§ Pixel coordinate grounding data
-- Opening Marker --
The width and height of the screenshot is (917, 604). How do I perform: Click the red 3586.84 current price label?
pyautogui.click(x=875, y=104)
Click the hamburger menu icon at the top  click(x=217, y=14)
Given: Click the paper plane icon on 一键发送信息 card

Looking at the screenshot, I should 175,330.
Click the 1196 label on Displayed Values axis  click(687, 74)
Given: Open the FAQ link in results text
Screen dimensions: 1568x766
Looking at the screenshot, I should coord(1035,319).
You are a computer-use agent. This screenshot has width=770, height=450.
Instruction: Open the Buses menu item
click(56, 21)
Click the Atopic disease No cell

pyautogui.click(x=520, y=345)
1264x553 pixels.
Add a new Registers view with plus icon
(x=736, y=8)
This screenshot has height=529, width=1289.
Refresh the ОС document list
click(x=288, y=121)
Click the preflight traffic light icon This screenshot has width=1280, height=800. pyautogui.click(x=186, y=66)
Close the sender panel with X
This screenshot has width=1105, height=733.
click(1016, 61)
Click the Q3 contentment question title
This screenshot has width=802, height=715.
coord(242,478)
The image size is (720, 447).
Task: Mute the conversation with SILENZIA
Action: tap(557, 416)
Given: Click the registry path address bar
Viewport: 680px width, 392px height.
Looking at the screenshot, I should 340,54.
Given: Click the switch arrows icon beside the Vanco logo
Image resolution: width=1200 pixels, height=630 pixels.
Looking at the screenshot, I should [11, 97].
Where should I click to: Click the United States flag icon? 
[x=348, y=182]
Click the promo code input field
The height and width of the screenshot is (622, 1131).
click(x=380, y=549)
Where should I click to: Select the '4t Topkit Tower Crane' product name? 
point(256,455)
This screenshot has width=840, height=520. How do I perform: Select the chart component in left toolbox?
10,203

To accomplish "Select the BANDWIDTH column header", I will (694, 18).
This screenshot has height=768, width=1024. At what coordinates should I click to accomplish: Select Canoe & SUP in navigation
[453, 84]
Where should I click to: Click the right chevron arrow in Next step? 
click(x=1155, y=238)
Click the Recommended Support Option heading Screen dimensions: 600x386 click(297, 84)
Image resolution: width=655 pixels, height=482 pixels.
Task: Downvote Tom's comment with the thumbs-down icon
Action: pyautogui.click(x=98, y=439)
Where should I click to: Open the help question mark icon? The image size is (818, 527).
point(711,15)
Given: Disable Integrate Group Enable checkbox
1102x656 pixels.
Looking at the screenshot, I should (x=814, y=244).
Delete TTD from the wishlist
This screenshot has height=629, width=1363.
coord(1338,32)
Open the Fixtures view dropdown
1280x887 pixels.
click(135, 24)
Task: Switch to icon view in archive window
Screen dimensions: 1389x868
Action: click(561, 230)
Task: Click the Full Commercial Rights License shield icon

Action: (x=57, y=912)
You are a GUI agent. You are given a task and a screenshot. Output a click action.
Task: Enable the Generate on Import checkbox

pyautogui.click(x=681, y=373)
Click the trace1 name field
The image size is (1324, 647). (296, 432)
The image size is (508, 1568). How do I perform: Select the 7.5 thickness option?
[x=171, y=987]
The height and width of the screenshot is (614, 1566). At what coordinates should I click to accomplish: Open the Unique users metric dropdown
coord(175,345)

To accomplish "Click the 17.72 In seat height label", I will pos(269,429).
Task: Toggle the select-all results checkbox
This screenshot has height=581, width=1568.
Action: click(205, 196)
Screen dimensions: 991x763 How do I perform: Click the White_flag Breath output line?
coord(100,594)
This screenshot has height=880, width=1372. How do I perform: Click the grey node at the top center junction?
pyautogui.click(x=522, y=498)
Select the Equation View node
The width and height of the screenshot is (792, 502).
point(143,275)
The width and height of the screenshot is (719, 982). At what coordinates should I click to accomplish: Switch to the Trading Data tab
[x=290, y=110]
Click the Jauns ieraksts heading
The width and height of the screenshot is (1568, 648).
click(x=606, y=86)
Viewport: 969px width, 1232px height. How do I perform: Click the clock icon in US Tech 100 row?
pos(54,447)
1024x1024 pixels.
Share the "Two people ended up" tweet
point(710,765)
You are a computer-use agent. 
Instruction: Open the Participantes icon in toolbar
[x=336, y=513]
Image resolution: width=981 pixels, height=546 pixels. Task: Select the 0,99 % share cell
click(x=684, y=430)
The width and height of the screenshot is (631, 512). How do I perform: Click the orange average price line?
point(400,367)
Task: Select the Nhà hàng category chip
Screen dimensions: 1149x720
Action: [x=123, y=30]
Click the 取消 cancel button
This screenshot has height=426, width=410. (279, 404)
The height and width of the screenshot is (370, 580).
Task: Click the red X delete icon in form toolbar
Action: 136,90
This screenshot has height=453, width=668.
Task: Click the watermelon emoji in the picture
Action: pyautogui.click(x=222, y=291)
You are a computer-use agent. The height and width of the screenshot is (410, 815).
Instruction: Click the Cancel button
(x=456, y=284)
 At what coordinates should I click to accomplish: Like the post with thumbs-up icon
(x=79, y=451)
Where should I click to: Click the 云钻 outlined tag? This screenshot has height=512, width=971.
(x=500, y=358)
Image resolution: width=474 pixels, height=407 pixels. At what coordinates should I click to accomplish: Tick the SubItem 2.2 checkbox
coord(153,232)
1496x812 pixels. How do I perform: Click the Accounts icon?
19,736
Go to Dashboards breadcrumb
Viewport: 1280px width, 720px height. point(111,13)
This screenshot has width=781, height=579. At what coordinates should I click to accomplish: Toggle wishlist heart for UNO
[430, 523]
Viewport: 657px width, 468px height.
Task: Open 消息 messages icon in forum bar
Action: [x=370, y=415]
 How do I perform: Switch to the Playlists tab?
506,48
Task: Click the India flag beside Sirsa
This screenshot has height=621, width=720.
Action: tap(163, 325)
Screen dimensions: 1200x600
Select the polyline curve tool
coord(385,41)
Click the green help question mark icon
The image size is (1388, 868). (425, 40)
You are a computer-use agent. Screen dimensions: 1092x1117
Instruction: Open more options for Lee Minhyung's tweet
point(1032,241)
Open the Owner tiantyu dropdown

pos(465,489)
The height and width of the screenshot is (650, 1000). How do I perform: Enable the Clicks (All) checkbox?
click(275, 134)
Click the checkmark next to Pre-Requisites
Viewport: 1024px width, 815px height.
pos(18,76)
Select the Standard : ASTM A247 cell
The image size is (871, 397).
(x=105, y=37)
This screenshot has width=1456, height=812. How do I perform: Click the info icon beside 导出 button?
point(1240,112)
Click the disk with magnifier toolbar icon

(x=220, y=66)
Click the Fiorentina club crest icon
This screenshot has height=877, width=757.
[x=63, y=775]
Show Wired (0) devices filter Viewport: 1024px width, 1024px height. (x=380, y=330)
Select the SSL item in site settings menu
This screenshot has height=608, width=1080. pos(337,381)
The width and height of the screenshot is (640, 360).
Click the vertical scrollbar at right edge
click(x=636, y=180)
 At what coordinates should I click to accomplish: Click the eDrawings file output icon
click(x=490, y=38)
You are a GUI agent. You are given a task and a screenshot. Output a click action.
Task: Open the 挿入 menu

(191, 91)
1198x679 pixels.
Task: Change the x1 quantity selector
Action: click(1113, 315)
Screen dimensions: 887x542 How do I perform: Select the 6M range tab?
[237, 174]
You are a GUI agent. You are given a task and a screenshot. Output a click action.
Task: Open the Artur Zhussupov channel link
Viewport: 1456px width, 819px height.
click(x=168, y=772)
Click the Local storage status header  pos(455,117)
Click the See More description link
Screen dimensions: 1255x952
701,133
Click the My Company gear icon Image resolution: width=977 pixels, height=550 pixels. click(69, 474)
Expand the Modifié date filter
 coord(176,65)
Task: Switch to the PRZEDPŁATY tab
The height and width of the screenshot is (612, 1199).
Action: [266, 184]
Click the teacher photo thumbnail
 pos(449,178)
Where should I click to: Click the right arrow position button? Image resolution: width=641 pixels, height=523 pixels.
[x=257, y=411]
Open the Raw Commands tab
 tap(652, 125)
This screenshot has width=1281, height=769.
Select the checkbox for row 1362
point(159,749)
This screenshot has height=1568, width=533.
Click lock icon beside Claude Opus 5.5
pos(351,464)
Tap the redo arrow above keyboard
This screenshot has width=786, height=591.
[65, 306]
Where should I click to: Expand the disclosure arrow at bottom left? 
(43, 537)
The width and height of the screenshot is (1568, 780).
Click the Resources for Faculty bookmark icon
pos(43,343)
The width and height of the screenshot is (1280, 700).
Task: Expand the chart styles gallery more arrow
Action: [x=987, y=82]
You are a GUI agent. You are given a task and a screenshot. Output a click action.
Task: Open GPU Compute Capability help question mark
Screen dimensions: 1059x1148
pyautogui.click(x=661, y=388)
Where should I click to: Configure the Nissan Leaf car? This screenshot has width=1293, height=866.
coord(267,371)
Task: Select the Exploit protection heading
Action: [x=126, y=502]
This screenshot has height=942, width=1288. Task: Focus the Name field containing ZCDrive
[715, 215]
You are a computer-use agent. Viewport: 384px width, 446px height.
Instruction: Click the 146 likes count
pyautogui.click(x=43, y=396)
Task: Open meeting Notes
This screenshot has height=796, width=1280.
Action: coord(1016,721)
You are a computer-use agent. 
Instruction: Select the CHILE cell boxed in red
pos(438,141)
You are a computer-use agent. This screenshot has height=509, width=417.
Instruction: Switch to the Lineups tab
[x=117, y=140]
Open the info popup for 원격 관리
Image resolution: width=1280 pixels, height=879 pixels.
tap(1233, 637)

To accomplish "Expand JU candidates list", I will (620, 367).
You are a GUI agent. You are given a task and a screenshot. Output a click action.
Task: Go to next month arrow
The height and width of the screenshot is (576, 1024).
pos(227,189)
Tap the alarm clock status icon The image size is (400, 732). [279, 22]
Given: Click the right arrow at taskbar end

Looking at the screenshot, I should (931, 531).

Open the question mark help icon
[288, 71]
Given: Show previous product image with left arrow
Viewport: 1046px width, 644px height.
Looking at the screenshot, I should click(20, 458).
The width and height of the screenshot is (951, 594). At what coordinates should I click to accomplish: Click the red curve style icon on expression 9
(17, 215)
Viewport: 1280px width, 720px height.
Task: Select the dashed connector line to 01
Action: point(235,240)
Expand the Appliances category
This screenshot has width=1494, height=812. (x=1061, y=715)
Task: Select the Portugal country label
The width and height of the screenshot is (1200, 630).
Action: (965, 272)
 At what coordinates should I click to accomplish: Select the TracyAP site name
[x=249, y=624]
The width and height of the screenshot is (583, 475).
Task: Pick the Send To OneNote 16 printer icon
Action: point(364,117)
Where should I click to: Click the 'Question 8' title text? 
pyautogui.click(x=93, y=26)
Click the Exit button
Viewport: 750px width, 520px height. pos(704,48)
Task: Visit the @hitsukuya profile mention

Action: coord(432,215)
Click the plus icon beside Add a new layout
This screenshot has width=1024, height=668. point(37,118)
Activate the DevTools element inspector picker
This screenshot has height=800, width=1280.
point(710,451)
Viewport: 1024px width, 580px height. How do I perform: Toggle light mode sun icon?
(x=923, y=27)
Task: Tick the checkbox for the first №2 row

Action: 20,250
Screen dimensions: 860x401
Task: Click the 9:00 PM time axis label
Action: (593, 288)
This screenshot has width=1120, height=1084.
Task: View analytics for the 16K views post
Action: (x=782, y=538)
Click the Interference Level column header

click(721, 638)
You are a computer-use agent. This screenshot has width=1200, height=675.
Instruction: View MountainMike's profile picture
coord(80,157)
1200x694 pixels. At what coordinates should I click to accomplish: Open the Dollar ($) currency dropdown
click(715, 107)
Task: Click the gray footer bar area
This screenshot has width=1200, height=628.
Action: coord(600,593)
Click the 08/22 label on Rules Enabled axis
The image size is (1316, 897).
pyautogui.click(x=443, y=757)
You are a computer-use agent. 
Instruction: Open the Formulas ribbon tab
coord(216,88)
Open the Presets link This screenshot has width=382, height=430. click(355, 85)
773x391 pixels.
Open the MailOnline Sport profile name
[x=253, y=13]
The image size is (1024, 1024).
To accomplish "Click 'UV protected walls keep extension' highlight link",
-- Closing Marker --
§ WORK TO COMPLETE
Could you return all lines from the data above that contain the string "computer"?

§ REPLY TO THE EXERCISE
You are a computer-use agent. This screenshot has width=770, height=450.
You are a computer-use agent. 
You are a computer-use agent. The height and width of the screenshot is (410, 815).
You are a computer-use agent. Screen dimensions: 1092x1117
You are a computer-use agent. Viewport: 384px width, 446px height.
You are a computer-use agent. 
You are a computer-use agent. This screenshot has height=509, width=417.
You are a computer-use agent. This screenshot has width=1200, height=675.
You are a computer-use agent. 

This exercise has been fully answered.